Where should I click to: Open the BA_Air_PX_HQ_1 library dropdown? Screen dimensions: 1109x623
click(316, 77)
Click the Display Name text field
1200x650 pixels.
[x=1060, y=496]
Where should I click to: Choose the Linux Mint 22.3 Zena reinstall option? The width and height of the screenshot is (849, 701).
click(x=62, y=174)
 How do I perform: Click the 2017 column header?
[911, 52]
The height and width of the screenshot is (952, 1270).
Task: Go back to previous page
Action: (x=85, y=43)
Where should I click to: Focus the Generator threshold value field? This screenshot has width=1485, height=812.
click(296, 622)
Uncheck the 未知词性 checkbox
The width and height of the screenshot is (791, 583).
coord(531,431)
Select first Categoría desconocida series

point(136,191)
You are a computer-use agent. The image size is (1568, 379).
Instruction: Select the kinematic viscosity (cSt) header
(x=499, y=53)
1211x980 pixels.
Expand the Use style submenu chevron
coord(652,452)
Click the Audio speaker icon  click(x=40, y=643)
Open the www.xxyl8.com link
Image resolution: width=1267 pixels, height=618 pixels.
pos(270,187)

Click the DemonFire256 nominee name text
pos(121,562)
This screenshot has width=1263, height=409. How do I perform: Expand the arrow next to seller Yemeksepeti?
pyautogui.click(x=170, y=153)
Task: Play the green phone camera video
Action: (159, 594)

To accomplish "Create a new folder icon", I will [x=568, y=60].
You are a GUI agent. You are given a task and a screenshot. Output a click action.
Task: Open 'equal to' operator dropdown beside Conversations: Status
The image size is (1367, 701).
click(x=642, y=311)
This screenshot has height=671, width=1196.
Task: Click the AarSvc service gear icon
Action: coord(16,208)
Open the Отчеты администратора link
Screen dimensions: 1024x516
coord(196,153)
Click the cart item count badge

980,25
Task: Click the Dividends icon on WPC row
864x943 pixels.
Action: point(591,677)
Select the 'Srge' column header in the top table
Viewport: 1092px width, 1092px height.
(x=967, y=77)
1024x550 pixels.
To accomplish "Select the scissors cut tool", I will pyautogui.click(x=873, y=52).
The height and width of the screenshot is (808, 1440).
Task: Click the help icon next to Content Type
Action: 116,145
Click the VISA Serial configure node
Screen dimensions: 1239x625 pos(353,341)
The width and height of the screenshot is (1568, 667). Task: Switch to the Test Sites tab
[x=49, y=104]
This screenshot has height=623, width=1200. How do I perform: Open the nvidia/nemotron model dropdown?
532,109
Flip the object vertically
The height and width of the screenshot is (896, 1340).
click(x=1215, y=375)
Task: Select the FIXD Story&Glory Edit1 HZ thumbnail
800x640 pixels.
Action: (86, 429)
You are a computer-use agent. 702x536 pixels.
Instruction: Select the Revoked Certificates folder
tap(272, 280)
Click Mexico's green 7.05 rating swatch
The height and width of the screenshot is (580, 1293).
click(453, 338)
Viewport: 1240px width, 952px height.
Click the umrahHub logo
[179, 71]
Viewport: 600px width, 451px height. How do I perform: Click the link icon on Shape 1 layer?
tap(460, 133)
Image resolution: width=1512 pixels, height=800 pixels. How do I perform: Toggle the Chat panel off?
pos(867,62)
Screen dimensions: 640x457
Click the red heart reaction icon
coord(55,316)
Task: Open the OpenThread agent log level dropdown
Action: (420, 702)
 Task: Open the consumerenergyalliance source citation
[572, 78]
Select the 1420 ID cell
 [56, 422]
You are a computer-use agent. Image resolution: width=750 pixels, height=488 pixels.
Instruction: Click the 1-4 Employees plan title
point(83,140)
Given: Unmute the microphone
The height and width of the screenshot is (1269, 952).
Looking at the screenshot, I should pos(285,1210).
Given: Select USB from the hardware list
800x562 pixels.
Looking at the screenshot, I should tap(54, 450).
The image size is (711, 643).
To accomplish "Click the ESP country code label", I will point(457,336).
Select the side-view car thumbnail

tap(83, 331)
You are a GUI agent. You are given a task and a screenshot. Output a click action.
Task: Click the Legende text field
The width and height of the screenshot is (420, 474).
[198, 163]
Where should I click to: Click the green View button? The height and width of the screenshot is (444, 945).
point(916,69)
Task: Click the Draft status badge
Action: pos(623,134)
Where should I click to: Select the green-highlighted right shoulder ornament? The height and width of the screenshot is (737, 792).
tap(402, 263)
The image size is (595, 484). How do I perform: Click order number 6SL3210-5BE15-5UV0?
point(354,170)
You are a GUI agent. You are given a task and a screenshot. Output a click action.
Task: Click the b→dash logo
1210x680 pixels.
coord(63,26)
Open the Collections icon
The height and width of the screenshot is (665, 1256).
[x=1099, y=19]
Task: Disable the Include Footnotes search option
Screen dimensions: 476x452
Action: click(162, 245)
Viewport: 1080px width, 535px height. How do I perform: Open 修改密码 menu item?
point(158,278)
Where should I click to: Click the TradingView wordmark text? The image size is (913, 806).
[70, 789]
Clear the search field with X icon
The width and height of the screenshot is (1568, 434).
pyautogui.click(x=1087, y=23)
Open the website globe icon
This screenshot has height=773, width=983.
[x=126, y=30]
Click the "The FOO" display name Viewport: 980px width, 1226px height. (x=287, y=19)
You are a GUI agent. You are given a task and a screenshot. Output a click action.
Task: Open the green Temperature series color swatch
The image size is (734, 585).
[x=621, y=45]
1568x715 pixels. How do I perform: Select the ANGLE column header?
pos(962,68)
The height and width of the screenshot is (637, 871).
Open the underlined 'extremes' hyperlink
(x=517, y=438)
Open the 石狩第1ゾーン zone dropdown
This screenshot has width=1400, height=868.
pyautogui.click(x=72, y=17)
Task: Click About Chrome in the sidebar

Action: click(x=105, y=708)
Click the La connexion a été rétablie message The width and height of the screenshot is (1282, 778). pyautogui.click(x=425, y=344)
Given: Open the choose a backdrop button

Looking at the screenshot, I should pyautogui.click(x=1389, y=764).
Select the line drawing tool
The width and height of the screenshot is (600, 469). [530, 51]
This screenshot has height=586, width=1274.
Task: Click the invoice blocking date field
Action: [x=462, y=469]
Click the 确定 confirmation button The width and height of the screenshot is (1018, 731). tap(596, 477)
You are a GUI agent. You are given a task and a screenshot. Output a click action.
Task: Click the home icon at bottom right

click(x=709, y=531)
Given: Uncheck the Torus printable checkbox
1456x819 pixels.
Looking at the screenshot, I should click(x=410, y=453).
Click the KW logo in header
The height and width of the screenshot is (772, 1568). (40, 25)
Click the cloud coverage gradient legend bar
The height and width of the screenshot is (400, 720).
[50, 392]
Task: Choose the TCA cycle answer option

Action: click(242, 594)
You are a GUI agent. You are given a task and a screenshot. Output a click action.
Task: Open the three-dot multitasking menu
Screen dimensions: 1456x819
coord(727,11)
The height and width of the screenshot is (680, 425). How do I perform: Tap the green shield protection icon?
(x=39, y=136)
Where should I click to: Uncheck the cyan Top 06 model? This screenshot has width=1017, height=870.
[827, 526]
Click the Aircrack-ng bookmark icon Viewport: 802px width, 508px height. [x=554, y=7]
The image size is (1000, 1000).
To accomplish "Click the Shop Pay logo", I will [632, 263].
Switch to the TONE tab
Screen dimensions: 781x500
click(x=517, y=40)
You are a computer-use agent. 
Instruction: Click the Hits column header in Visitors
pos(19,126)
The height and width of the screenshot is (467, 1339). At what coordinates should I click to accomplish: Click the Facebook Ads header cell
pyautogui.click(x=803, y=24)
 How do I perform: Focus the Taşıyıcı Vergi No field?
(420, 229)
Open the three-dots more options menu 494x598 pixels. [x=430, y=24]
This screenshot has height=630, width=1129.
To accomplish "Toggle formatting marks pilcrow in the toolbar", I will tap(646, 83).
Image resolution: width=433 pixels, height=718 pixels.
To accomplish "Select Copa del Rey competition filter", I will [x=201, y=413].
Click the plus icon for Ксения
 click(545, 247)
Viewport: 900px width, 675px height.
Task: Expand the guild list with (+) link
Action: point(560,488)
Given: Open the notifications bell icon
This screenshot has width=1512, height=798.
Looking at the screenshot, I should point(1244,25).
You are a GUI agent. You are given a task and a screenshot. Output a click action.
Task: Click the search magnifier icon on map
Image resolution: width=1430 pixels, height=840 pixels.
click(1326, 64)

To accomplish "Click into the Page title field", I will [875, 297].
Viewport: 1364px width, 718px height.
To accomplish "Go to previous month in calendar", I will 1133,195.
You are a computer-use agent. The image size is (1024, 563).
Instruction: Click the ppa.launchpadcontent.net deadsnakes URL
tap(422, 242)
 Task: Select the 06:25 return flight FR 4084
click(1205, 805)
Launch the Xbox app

# Work to be completed
In the records above, the line with "The image size is (1367, 701)." marks the start and the line with "You are a computer-use agent. 702x536 pixels." marks the end; copy that stretch exactly, both lines included, and nothing else.

# Reply to the task
The image size is (1367, 701).
click(x=642, y=311)
This screenshot has height=671, width=1196.
Task: Click the AarSvc service gear icon
Action: coord(16,208)
Open the Отчеты администратора link
Screen dimensions: 1024x516
coord(196,153)
Click the cart item count badge

980,25
Task: Click the Dividends icon on WPC row
864x943 pixels.
Action: point(591,677)
Select the 'Srge' column header in the top table
Viewport: 1092px width, 1092px height.
(x=967, y=77)
1024x550 pixels.
To accomplish "Select the scissors cut tool", I will pyautogui.click(x=873, y=52).
The height and width of the screenshot is (808, 1440).
Task: Click the help icon next to Content Type
Action: 116,145
Click the VISA Serial configure node
Screen dimensions: 1239x625 pos(353,341)
The width and height of the screenshot is (1568, 667). Task: Switch to the Test Sites tab
[x=49, y=104]
This screenshot has height=623, width=1200. How do I perform: Open the nvidia/nemotron model dropdown?
532,109
Flip the object vertically
The height and width of the screenshot is (896, 1340).
click(x=1215, y=375)
Task: Select the FIXD Story&Glory Edit1 HZ thumbnail
800x640 pixels.
Action: (86, 429)
You are a computer-use agent. 702x536 pixels.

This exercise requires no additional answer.